Within the material below, transcribe exactly the lines from the one holding "Screen dimensions: 830x623" through the one holding "The height and width of the screenshot is (388, 580).", keeping both ends and skipping the rest.

● Recorded information:
_____

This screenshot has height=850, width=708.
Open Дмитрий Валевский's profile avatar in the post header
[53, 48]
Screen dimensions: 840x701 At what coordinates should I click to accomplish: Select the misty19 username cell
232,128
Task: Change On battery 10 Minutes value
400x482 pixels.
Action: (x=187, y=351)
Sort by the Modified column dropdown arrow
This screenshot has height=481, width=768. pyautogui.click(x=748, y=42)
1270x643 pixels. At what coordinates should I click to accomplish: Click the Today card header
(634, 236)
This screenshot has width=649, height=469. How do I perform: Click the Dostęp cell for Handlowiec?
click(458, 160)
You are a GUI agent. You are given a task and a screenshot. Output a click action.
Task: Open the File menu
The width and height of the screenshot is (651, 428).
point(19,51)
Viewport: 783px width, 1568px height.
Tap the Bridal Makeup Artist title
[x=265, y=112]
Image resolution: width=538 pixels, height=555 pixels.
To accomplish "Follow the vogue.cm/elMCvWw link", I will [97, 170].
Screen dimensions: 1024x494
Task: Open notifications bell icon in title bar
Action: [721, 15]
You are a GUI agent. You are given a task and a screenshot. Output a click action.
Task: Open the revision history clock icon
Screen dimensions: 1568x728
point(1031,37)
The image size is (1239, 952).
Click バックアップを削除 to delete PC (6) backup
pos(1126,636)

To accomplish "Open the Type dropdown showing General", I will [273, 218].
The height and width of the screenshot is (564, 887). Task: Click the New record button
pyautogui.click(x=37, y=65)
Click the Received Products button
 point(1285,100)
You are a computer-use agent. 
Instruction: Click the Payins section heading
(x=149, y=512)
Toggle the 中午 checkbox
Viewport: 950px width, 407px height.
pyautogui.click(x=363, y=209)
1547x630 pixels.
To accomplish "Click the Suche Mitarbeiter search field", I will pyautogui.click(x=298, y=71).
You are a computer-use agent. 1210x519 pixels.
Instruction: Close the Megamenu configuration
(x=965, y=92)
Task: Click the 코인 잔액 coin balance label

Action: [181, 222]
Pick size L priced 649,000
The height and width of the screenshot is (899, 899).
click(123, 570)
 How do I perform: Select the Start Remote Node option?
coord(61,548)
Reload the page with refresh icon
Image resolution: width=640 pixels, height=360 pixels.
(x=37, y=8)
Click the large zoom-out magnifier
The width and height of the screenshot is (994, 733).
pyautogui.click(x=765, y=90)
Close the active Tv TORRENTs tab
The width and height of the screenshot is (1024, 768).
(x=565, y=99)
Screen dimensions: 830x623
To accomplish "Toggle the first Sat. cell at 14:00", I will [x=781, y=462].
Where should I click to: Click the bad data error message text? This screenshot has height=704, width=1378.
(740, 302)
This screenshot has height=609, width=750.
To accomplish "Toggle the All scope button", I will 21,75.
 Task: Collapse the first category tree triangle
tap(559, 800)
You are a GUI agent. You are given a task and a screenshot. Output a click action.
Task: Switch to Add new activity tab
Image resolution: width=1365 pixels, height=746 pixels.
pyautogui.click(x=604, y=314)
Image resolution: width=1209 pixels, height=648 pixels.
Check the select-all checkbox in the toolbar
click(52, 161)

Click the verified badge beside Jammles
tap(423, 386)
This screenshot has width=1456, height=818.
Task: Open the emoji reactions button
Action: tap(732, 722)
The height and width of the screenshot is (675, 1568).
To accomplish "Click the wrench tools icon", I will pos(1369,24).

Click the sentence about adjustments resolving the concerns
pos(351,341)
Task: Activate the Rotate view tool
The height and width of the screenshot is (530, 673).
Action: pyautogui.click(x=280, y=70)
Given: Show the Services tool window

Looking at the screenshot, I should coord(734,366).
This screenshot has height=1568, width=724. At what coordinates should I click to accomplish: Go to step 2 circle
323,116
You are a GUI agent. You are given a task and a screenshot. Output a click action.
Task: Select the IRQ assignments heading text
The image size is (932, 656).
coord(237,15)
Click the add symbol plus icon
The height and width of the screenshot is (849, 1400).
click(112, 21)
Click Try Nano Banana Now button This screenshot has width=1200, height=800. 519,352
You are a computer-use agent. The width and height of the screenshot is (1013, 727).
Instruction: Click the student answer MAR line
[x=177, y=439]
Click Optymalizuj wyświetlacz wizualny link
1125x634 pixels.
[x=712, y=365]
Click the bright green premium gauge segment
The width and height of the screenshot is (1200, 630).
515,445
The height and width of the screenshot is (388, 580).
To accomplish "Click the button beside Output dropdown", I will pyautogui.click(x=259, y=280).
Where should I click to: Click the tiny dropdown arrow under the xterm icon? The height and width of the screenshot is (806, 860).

_____

● Written response:
Screen dimensions: 830x623
To accomplish "Toggle the first Sat. cell at 14:00", I will [x=781, y=462].
Where should I click to: Click the bad data error message text? This screenshot has height=704, width=1378.
(740, 302)
This screenshot has height=609, width=750.
To accomplish "Toggle the All scope button", I will 21,75.
 Task: Collapse the first category tree triangle
tap(559, 800)
You are a GUI agent. You are given a task and a screenshot. Output a click action.
Task: Switch to Add new activity tab
Image resolution: width=1365 pixels, height=746 pixels.
pyautogui.click(x=604, y=314)
Image resolution: width=1209 pixels, height=648 pixels.
Check the select-all checkbox in the toolbar
click(52, 161)

Click the verified badge beside Jammles
tap(423, 386)
This screenshot has width=1456, height=818.
Task: Open the emoji reactions button
Action: tap(732, 722)
The height and width of the screenshot is (675, 1568).
To accomplish "Click the wrench tools icon", I will pos(1369,24).

Click the sentence about adjustments resolving the concerns
pos(351,341)
Task: Activate the Rotate view tool
The height and width of the screenshot is (530, 673).
Action: pyautogui.click(x=280, y=70)
Given: Show the Services tool window

Looking at the screenshot, I should coord(734,366).
This screenshot has height=1568, width=724. At what coordinates should I click to accomplish: Go to step 2 circle
323,116
You are a GUI agent. You are given a task and a screenshot. Output a click action.
Task: Select the IRQ assignments heading text
The image size is (932, 656).
coord(237,15)
Click the add symbol plus icon
The height and width of the screenshot is (849, 1400).
click(112, 21)
Click Try Nano Banana Now button This screenshot has width=1200, height=800. 519,352
You are a computer-use agent. The width and height of the screenshot is (1013, 727).
Instruction: Click the student answer MAR line
[x=177, y=439]
Click Optymalizuj wyświetlacz wizualny link
1125x634 pixels.
[x=712, y=365]
Click the bright green premium gauge segment
The width and height of the screenshot is (1200, 630).
515,445
The height and width of the screenshot is (388, 580).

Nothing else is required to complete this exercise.